Stated goal ▸ Convert the entries into a Markdown table with two columns, Row and Text. Begin at the line that has "Given: Open Makeadrone profile picture" and continue through the end of the entries, numbering each line and skipping blank lines; include no pictures.
>> BEGIN
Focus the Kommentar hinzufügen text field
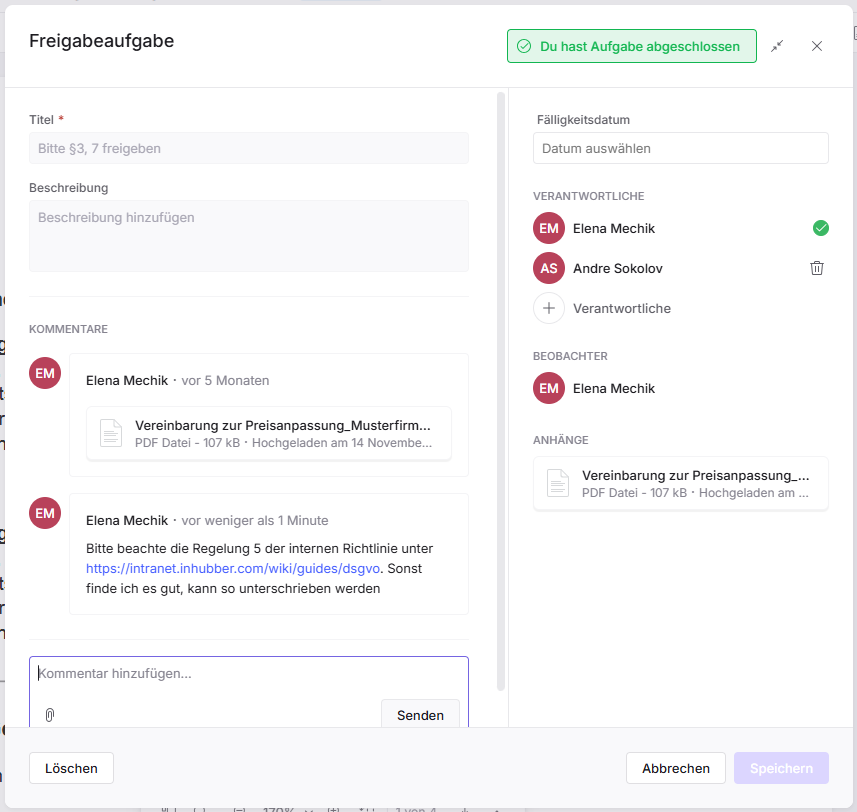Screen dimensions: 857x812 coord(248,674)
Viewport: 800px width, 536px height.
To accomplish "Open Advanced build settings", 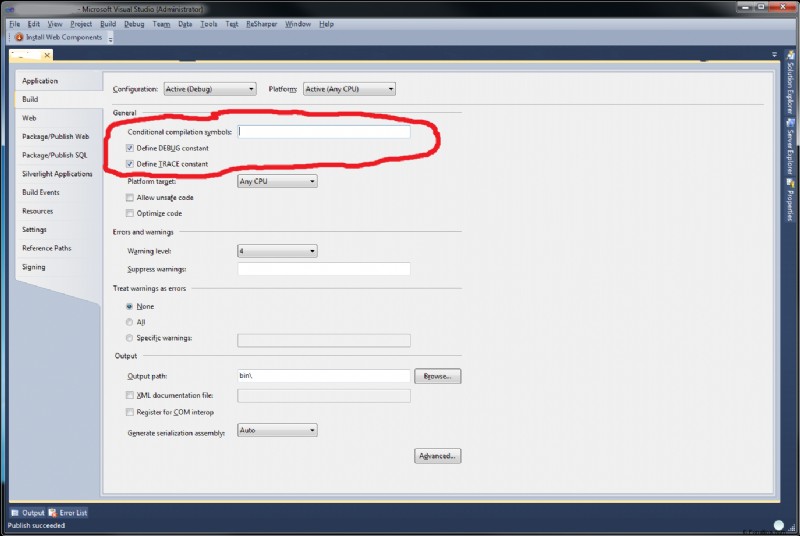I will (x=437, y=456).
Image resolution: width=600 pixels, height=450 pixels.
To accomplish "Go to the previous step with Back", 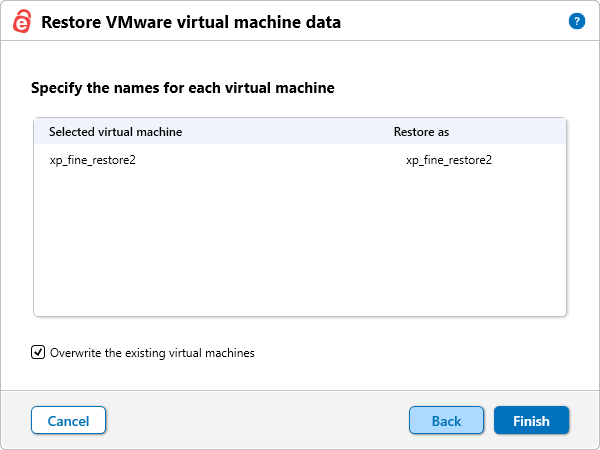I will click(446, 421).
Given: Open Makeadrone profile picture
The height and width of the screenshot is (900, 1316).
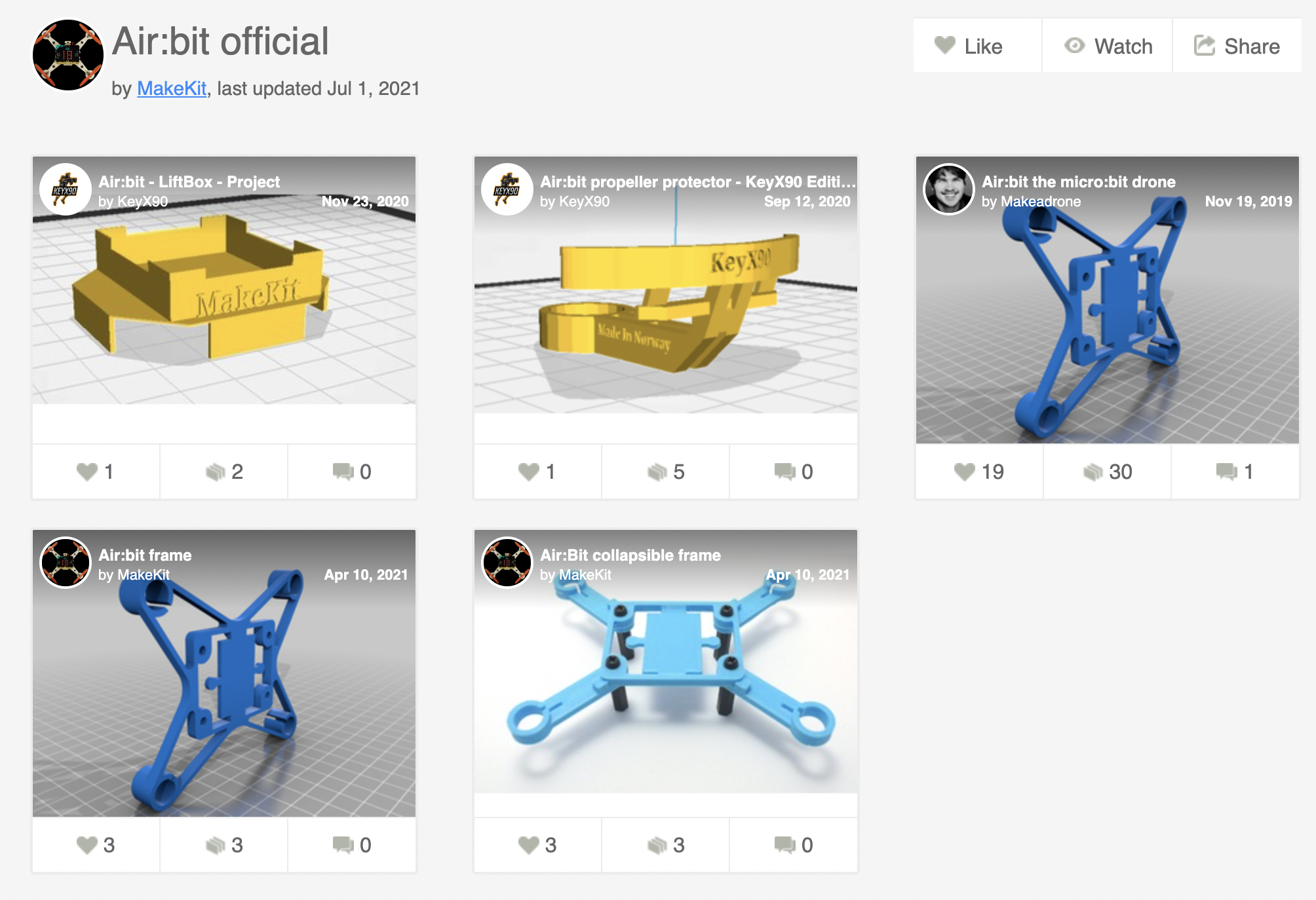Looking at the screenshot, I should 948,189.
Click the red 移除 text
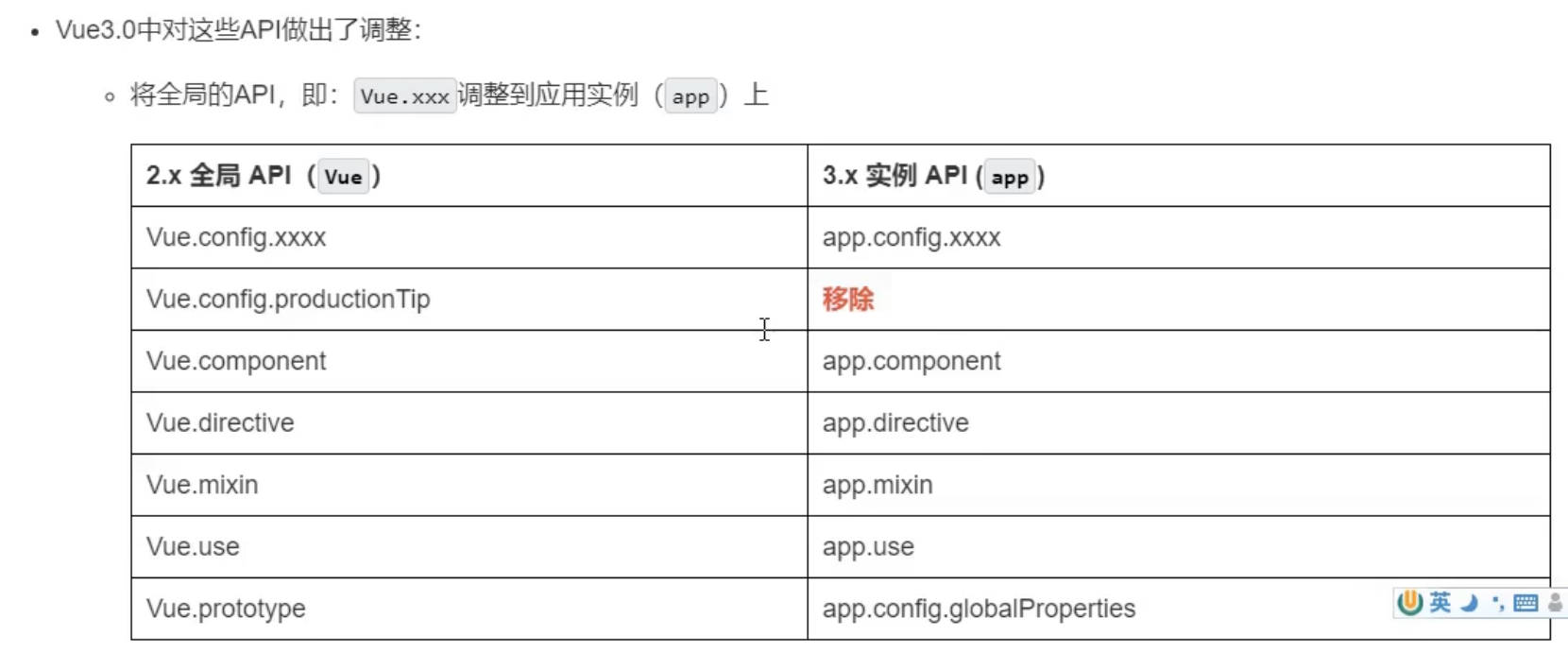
>> END
Completed exercise ▸
| Row | Text |
|---|---|
| 1 | Given: Open Makeadrone profile picture |
| 2 | The height and width of the screenshot is (900, 1316). |
| 3 | Looking at the screenshot, I should 948,189. |
| 4 | Click the red 移除 text |